**Short exercise 1:** Return the records verbatim, starting with their first line and going on through the line containing "Click the Brave". Include only those lines.

══════════

`We Said September 11 Was Going to Happen. I Was Angry with Myself for Not Doing More': Monday Interview: Gary Hart ; Former Senator and Twice-Failed Presidential Candidate
Buncombe, Andrew, The Independent (London, England)
GARY HART, the former senator and presidential candidate, has been around politics for a long time. That experience is telling him that John Kerry is going to win the US presidential election when America goes to the polls one week tomorrow.
"It's partly intuitive and partly based on several hidden votes that are not [shown in the polls]," he said. "The hidden votes are new registrants who are overwhelmingly Democratic, disaffected Republicans who won't admit to a pollster they are not going to vote for their party, and young voters who are rightly concerned about conscription if Bush is re-elected. And many of those [have only mobile phones pollsters are not permitted to call] and do not show up in the usual polling."
Contrary to what the polls suggest, he believes the outcome might not even be particularly close. "Possibly not; two points to 48 points sounds close, or if you want to put Ralph Nader in at one, 51- 48-1. But three percentage points in a massive electorate is quite a margin."
So much of politics is about the margin, about being on the correct, winning side or else finding oneself for whatever reason, on the other, a loser.
Gary Hart - intelligent, progressive and combative - is among those who came very close to being a winner, only to find himself defeated. That, of course, was back in 1987 when Mr Hart was the clear front-runner for the Democratic nomination for president, well ahead of Michael Dukakis, who eventually secured it only to lose in the general election.

══════════

**Short exercise 2:** Retype the passage of the Gary Hart interview starting with "Gary Hart - intelligent, progressive" and going on through "the general election.", keeping every word and mark unchanged.

Stored data entries:
══════════

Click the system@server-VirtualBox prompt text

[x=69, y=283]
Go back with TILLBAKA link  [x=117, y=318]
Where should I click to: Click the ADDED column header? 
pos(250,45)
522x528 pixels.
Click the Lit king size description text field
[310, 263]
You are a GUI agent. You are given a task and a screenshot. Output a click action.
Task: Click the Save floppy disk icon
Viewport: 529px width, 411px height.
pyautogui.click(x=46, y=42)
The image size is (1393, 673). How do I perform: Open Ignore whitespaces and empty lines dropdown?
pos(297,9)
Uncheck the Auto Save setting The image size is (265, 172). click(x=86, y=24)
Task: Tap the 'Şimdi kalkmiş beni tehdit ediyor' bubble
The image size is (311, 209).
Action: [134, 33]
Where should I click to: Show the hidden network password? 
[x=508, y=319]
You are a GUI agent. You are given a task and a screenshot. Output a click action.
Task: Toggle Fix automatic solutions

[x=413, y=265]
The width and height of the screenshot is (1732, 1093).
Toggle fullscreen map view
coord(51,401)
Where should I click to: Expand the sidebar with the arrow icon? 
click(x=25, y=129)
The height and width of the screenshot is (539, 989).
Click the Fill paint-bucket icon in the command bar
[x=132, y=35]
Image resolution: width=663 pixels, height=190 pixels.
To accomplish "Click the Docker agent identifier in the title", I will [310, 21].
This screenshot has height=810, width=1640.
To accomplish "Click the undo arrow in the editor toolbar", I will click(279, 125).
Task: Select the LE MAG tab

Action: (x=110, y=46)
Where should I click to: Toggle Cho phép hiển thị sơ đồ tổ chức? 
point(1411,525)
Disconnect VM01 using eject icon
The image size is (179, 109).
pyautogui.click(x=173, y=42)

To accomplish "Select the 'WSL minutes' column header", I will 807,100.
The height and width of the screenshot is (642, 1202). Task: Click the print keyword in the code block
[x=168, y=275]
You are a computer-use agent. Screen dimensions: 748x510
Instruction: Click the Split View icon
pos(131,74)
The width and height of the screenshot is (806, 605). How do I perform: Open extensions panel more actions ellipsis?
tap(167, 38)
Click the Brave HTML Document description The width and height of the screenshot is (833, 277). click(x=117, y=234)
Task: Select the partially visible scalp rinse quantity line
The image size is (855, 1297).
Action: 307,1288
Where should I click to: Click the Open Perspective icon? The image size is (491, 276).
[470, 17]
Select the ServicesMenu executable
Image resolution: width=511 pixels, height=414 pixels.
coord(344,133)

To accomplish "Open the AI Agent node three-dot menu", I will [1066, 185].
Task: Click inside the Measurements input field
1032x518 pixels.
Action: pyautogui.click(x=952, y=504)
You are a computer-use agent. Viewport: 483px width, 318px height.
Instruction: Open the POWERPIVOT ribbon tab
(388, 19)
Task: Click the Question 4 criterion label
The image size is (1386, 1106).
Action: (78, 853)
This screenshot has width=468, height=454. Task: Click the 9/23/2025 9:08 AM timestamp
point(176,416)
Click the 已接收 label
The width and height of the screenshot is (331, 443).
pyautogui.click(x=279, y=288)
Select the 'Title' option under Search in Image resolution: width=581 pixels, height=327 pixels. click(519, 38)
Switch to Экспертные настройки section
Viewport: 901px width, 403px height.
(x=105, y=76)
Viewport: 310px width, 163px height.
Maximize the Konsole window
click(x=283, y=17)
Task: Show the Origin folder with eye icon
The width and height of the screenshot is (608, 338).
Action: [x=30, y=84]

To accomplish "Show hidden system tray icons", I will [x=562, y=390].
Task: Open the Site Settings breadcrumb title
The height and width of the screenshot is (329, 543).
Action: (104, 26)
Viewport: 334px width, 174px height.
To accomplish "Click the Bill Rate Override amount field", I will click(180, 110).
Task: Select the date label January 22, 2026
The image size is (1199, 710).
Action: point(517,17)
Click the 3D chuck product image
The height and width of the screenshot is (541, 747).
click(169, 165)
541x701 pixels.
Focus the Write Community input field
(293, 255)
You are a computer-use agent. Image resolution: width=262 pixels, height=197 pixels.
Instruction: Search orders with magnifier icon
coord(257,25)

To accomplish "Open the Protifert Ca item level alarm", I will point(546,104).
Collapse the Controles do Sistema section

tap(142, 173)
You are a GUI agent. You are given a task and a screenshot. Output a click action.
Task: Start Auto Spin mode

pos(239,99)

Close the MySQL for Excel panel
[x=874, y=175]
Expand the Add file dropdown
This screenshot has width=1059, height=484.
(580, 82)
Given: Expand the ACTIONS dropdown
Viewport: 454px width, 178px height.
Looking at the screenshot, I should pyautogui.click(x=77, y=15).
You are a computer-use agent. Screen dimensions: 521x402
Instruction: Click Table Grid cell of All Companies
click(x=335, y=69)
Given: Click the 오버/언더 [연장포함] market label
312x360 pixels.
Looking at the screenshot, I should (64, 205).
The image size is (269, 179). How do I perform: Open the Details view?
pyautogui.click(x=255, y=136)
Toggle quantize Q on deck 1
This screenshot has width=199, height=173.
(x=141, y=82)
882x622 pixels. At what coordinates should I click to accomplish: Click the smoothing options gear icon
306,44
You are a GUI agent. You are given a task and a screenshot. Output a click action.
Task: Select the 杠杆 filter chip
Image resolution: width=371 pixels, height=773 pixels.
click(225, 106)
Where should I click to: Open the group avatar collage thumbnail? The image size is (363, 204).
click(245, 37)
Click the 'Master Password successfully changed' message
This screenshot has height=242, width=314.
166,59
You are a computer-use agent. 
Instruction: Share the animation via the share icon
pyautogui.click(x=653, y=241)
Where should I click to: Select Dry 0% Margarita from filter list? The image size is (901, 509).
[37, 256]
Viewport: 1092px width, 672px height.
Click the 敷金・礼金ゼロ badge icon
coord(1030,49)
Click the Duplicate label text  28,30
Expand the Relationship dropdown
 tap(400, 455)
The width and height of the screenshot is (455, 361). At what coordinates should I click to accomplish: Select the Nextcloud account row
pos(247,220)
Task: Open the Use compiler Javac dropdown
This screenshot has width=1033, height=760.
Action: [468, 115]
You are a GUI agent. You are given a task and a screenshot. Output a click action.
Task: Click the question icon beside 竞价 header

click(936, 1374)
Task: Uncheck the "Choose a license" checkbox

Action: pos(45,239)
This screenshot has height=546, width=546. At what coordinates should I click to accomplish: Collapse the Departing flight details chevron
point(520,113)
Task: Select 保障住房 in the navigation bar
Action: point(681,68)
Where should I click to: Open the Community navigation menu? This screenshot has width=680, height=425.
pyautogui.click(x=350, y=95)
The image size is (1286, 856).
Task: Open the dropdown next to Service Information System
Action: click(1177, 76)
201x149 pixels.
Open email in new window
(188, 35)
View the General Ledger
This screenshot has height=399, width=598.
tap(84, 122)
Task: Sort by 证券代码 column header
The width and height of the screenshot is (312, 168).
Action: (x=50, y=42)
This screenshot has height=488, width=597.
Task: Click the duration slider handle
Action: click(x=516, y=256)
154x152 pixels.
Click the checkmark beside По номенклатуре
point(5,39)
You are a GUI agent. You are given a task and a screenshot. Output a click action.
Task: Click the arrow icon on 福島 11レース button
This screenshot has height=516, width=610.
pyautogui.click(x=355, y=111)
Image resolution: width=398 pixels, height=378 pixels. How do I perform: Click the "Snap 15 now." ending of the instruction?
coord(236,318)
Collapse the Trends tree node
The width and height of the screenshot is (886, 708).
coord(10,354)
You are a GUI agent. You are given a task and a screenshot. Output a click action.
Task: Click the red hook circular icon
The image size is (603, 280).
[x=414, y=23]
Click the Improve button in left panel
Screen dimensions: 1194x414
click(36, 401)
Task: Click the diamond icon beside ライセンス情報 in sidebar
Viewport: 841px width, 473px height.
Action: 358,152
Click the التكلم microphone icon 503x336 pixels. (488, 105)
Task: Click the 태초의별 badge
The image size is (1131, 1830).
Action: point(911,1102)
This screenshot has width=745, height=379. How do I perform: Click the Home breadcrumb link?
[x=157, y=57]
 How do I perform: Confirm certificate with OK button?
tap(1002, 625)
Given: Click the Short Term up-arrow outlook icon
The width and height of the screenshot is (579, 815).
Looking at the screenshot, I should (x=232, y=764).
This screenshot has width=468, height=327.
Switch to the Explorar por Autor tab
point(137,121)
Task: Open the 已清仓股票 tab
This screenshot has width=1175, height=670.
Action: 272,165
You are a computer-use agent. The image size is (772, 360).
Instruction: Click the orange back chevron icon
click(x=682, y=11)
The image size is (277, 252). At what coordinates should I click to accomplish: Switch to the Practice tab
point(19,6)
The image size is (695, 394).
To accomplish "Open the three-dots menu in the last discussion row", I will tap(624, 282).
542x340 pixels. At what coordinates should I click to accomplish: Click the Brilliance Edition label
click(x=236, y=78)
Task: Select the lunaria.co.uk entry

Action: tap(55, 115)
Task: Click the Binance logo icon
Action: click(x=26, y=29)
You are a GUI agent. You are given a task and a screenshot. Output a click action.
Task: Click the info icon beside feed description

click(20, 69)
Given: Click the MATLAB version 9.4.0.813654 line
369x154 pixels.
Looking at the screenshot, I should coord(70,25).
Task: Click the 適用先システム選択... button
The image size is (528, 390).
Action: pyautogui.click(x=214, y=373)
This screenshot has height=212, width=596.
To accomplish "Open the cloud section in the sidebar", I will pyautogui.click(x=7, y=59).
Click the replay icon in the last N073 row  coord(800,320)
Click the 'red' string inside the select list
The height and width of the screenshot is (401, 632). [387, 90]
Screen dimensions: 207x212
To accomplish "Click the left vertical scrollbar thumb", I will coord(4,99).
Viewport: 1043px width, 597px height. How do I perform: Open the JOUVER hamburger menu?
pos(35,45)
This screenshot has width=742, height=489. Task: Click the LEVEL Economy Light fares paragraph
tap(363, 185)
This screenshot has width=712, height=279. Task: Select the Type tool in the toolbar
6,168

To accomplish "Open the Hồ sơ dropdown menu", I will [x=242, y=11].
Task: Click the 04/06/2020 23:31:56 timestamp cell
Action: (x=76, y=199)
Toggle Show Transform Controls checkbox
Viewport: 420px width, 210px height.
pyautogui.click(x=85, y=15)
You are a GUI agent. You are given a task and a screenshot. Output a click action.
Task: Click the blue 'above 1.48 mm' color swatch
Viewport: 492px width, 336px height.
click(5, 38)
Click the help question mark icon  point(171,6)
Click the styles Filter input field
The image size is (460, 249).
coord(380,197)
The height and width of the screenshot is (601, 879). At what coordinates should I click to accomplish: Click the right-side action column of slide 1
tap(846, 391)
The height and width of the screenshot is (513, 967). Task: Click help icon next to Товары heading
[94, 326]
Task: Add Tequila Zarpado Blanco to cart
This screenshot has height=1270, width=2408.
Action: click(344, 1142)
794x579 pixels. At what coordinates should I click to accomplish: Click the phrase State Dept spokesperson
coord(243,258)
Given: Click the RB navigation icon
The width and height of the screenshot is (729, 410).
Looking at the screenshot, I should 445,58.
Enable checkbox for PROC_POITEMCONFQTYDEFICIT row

══════════

**Task answer 1:**
Click the system@server-VirtualBox prompt text

[x=69, y=283]
Go back with TILLBAKA link  [x=117, y=318]
Where should I click to: Click the ADDED column header? 
pos(250,45)
522x528 pixels.
Click the Lit king size description text field
[310, 263]
You are a GUI agent. You are given a task and a screenshot. Output a click action.
Task: Click the Save floppy disk icon
Viewport: 529px width, 411px height.
pyautogui.click(x=46, y=42)
The image size is (1393, 673). How do I perform: Open Ignore whitespaces and empty lines dropdown?
pos(297,9)
Uncheck the Auto Save setting The image size is (265, 172). click(x=86, y=24)
Task: Tap the 'Şimdi kalkmiş beni tehdit ediyor' bubble
The image size is (311, 209).
Action: [134, 33]
Where should I click to: Show the hidden network password? 
[x=508, y=319]
You are a GUI agent. You are given a task and a screenshot. Output a click action.
Task: Toggle Fix automatic solutions

[x=413, y=265]
The width and height of the screenshot is (1732, 1093).
Toggle fullscreen map view
coord(51,401)
Where should I click to: Expand the sidebar with the arrow icon? 
click(x=25, y=129)
The height and width of the screenshot is (539, 989).
Click the Fill paint-bucket icon in the command bar
[x=132, y=35]
Image resolution: width=663 pixels, height=190 pixels.
To accomplish "Click the Docker agent identifier in the title", I will [310, 21].
This screenshot has height=810, width=1640.
To accomplish "Click the undo arrow in the editor toolbar", I will click(279, 125).
Task: Select the LE MAG tab

Action: (x=110, y=46)
Where should I click to: Toggle Cho phép hiển thị sơ đồ tổ chức? 
point(1411,525)
Disconnect VM01 using eject icon
The image size is (179, 109).
pyautogui.click(x=173, y=42)

To accomplish "Select the 'WSL minutes' column header", I will 807,100.
The height and width of the screenshot is (642, 1202). Task: Click the print keyword in the code block
[x=168, y=275]
You are a computer-use agent. Screen dimensions: 748x510
Instruction: Click the Split View icon
pos(131,74)
The width and height of the screenshot is (806, 605). How do I perform: Open extensions panel more actions ellipsis?
tap(167, 38)
Click the Brave HTML Document description The width and height of the screenshot is (833, 277). click(x=117, y=234)

**Task answer 2:**
Gary Hart - intelligent, progressive and combative - is among those who came very close to being a winner, only to find himself defeated. That, of course, was back in 1987 when Mr Hart was the clear front-runner for the Democratic nomination for president, well ahead of Michael Dukakis, who eventually secured it only to lose in the general election.